Below is some data. Retype exactly the lines starting at the one with "Select the none" and ending at the one with "The height and width of the screenshot is (370, 1092).".
[[ Data for the task open ]]
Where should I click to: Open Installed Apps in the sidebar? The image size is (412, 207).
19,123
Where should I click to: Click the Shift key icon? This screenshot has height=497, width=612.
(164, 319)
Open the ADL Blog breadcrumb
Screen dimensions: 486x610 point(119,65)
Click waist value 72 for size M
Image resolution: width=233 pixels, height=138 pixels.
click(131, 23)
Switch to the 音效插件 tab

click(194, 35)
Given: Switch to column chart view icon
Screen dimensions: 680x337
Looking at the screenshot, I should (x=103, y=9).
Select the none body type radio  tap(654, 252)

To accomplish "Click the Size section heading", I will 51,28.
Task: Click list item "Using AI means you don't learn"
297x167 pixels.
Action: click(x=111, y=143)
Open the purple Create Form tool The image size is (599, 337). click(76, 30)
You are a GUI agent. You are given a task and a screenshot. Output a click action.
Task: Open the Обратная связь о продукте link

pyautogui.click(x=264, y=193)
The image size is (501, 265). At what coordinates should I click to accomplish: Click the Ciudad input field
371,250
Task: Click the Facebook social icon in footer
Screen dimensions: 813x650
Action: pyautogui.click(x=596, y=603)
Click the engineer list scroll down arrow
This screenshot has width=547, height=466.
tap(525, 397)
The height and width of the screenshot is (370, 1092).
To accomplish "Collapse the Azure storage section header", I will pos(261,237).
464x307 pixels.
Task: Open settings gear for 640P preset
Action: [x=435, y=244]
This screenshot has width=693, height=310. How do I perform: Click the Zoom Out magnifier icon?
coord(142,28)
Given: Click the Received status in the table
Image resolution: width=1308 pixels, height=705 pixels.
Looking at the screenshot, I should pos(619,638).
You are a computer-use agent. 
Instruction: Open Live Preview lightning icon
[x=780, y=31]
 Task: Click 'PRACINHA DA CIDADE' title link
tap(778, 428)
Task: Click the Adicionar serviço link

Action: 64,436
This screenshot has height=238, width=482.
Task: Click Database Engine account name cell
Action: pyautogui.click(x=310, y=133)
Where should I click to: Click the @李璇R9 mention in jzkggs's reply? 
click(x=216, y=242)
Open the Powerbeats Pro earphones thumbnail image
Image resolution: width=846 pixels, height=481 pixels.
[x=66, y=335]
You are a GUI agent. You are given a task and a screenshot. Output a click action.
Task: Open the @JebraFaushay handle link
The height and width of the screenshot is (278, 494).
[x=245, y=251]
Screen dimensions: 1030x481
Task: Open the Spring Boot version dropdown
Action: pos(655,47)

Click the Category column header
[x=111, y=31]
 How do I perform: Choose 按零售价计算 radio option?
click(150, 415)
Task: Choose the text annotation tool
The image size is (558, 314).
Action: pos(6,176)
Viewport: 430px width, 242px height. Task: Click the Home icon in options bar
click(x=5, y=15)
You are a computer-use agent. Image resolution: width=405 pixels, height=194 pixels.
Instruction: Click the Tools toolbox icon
[[ Data for the task closed ]]
> **The answer**:
Select the none body type radio  tap(654, 252)

To accomplish "Click the Size section heading", I will 51,28.
Task: Click list item "Using AI means you don't learn"
297x167 pixels.
Action: click(x=111, y=143)
Open the purple Create Form tool The image size is (599, 337). click(76, 30)
You are a GUI agent. You are given a task and a screenshot. Output a click action.
Task: Open the Обратная связь о продукте link

pyautogui.click(x=264, y=193)
The image size is (501, 265). At what coordinates should I click to accomplish: Click the Ciudad input field
371,250
Task: Click the Facebook social icon in footer
Screen dimensions: 813x650
Action: pyautogui.click(x=596, y=603)
Click the engineer list scroll down arrow
This screenshot has width=547, height=466.
tap(525, 397)
The height and width of the screenshot is (370, 1092).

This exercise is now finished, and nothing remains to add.